▸ **Task goal**:
Pick out every line below that contains the string "Next" and copy each one in full.

▸ **Supplied records**:
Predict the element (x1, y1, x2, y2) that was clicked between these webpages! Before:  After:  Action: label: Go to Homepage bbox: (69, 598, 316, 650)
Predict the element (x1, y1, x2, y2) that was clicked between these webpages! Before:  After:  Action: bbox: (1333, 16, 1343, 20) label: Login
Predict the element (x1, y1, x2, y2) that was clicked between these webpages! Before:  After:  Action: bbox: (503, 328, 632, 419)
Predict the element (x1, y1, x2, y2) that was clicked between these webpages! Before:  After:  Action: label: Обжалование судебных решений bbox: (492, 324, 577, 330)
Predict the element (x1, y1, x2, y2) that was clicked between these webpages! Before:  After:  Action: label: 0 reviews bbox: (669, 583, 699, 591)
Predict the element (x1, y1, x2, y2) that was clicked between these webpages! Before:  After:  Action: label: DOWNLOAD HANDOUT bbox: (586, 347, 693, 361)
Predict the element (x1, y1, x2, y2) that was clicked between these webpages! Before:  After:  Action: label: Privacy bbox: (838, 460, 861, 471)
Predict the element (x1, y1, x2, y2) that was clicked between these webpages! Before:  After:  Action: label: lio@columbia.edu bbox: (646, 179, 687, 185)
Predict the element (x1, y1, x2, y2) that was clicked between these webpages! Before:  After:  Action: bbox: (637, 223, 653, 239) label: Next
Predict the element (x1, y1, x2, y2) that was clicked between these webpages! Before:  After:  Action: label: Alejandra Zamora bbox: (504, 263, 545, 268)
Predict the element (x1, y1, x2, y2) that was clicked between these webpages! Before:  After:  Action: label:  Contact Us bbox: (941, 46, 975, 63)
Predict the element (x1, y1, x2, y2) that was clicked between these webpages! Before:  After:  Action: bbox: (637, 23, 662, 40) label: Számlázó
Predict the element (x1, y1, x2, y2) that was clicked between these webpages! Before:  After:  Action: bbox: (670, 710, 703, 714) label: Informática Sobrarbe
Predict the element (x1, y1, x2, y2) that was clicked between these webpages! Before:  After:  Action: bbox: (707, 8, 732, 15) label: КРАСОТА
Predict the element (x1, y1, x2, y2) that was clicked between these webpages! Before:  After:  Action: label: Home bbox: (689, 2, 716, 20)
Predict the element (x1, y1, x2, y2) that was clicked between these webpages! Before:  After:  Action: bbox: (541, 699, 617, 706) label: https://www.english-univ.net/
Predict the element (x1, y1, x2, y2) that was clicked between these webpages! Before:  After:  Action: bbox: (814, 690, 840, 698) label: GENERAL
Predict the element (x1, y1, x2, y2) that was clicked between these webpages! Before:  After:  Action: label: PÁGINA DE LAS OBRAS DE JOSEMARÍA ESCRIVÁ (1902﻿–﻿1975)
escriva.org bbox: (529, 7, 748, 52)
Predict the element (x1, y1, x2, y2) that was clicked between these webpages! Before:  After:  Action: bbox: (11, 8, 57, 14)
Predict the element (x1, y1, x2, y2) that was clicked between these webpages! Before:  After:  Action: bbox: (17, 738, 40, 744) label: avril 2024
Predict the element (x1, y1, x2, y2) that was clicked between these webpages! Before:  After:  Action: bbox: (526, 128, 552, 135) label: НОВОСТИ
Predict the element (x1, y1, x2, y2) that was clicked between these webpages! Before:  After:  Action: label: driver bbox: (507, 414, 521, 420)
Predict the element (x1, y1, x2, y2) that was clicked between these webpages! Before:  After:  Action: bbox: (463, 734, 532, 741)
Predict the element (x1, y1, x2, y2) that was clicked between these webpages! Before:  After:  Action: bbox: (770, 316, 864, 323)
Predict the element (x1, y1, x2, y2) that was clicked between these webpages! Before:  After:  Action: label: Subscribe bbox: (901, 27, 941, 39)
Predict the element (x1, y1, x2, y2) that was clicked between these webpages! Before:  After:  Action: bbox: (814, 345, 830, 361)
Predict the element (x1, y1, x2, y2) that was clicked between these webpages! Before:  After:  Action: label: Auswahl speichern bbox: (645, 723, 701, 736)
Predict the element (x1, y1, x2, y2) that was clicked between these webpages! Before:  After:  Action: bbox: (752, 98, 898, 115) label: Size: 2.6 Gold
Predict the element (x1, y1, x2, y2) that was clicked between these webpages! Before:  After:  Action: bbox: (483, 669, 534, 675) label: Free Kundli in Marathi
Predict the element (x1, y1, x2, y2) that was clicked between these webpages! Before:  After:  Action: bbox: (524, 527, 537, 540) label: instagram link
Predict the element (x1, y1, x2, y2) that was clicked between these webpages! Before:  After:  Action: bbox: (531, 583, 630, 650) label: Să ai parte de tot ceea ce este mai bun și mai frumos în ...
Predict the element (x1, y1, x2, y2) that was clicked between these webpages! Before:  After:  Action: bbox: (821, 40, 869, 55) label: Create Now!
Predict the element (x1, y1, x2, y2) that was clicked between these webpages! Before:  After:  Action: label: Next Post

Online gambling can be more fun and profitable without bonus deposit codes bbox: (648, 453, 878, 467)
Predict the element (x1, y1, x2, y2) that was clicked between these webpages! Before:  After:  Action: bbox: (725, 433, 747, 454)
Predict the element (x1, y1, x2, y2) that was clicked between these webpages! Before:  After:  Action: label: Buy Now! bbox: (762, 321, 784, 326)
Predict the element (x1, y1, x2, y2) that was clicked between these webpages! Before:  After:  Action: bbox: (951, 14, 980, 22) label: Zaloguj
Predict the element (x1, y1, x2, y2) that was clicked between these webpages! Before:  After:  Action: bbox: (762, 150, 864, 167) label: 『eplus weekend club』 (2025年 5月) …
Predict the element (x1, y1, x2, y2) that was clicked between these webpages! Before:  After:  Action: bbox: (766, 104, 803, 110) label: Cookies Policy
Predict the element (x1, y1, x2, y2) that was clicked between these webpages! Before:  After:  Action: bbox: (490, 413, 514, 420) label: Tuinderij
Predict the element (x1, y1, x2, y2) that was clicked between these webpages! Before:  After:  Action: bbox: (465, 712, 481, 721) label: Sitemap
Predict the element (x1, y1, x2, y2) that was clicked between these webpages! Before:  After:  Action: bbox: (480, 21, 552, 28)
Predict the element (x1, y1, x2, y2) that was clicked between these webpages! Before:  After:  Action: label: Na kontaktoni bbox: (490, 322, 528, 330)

▸ **Completed exercise**:
Predict the element (x1, y1, x2, y2) that was clicked between these webpages! Before:  After:  Action: bbox: (637, 223, 653, 239) label: Next
Predict the element (x1, y1, x2, y2) that was clicked between these webpages! Before:  After:  Action: label: Next Post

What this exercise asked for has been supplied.